As you can see on Slide 7, net interest income increased to $72.9 million in the third quarter from $69.5 million in the second quarter 2017. The net interest margin improved to 3.85% for the quarter, up four basis points from the previous quarter, which is 3.81%.
The adjusted margin, net of acquired loan accretion, was 3.80% compared to 3.78% in the second quarter. In addition, we’ve recovered $458,000 of non-accrual interest during the quarter, which added two basis points to the margin.
Total non-interest income increased to $12.1 million compared to $4.9 million in the third quarter last year and to $11 million in the previous quarter. The increase from last year is primarily due to increased service charge income, mortgage income and increased earnings on BOLI policies, primarily driven by the Carlile acquisition.
The increase from the linked quarter is related, primarily, to $871,000 of recoveries of loans that had been charged off prior to acquisition. Total non-interest expense increased $21 million from the third quarter last year and decreased $3.4 million from the prior quarter.
We recognized $7.3 million of acquisition expense during the second quarter 2017, including $1.6 million of salaries and benefits compared to $384,000 in the prior year and $3 million in the third quarter.
The remaining increases in salaries and benefit, occupancy, data processing and other line items from the prior year is primarily related to Carlile acquisition, including a $917,000 increase in core deposit and tangible amortization.
The provision for loan loss expense was $1.9 million for the quarter, which decreased from $2.5 million for the linked quarter and $2.1 million from the prior year. Generally, provision expense correlates with net loan growth and level of charge-offs for specific reserves during the quarter.
Slide 14 in the slide deck illustrates our provision expense and charge-off in each reported period. Deposit composition and costs are illustrated on Slide 16. Deposits increased $203 million or 12.1% annualized to $6.9 billion at September 30, 2017, compared to $6.7 billion at June, 30.
Non-interest bearing accounts make up 28.2% of the deposit mix at September 30, 2017. In addition, interest-bearing public funds have decreased to 11.1% in 2017 compared to around 17% prior to the Carlile transaction.
The average cost of interest-bearing deposits at 66 basis points was up from the second quarter and up 15 basis points from 51 basis points in the third quarter, prior year.
While we have still not increased our stated rates on deposit products, municipal deposits generally have high betas, and certain products tied to the Fed Funds rate have increased. Federal home loan bank borrowings, which are used for liquidity and interest rate risk, increased by $100 million during the third quarter.
That concludes my comments this morning, so I'm going to hand it over to Dan to discuss credit metrics and give some color on the loan portfolio..
Thanks, Michelle. Good morning, everyone. Organic loan growth during the quarter was impacted by the disruption caused by Hurricane Harvey, with loans held for investment, not including mortgage warehouse, growing 1.8% from June 30, 2017 or 6.9% on an annualized basis. Slide 10 illustrates annual loan growth comparisons.
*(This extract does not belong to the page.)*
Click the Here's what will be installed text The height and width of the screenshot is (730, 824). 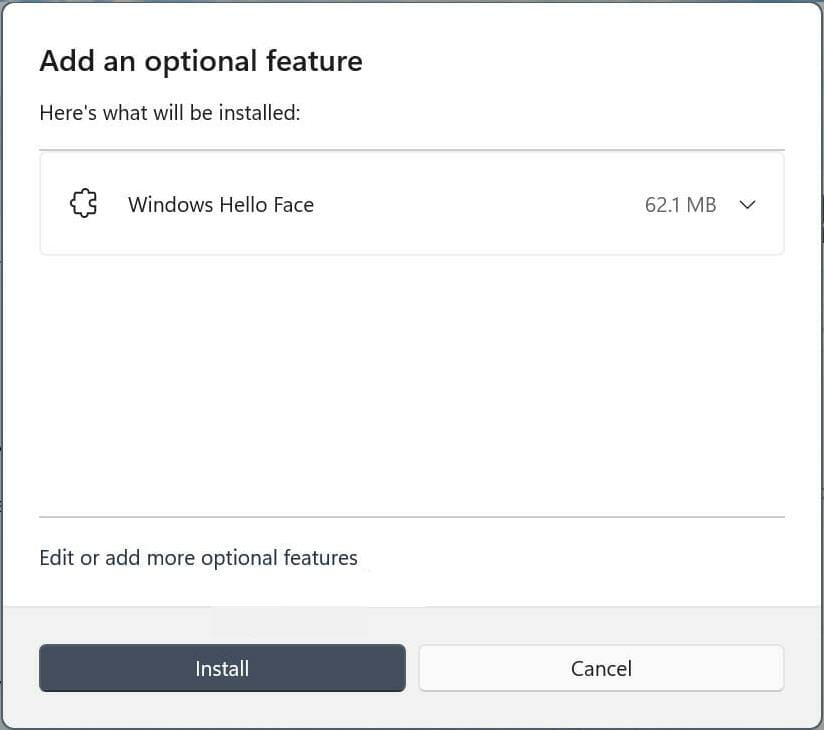click(x=170, y=113)
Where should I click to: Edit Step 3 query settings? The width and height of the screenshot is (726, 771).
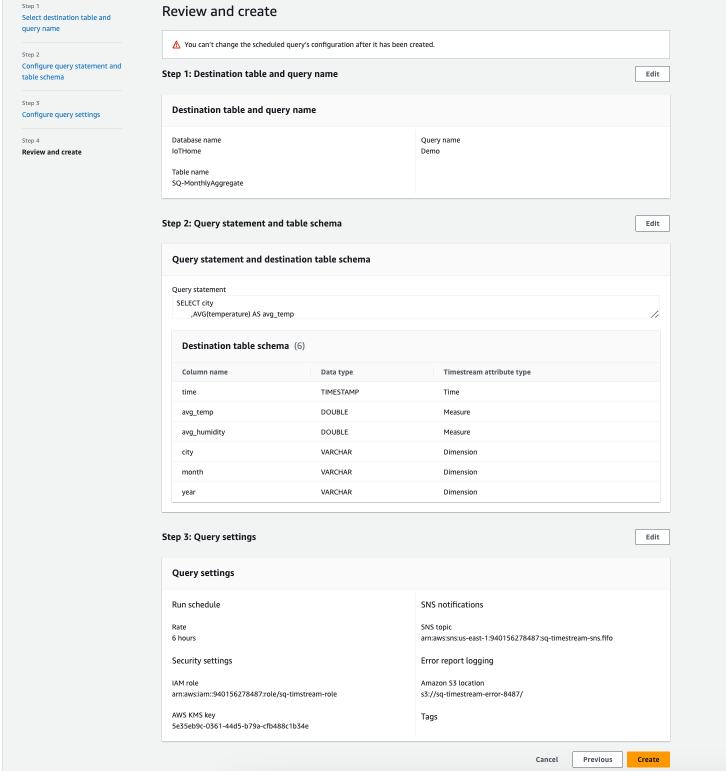point(652,537)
Slide 11 shows the composition of our loan portfolio and specifically, our commercial real estate portfolio. As of September 30, 2017, commercial real estate makes up 51% of total loans. As represented in the graph, CRE is well diversified in types of collateral with the largest segments in office and retail.
Slide 12, further breaks down the retail CRE portfolio by property type, with 58% in small strip centers and only 6% in big box stores. The average retail loan size is about $1.4 million, with only 33 loans that are over $5 million in this portfolio.
This portfolio is well diversified across our footprint with the weighted average debt service coverage ratio of 1.69 times and an LTV of 59%. Slide 12, also shows the trend of CRE concentrations to capital. Total CRE to Tier 1 capital was 393% as of September 30, 2017.
The Carlile loan portfolio included a mortgage warehouse purchase program, which totaled $139 million as of September 30, 2017, and was up about $18 million, since June 30, 2017. Credit quality metrics remained strong. Total non-performing assets were down slightly to 0.28% at September 30, 2017 from 0.30% of total assets at June 30, 2017.
We’ve been successful at selling some of the other real estate acquired in the Carlile deal. Charge-offs remained low at less than 0.01% annualized for the quarter as well as year-to-date. The allowance for loan loss increased to 61 basis points from 59 basis points of total loans last quarter and decreased from 68 basis points in the prior year.
This decrease is due to the accounting treatment for acquired loans, whereby they are recorded at fair value and do not carry over the acquired bank's allowance for loan losses. As of September 30, 2017, we have recorded a discount for the acquired portfolio of approximately $27.4 million.
The recorded allowance for loan loss, plus the remaining fair market value discount on loans acquired, is approximately 1.04% of total loans held for investment as of September 30, 2017. Our Houston market was impacted by the hurricane at the end of August, but we do not expect significant potential losses in the loan portfolio.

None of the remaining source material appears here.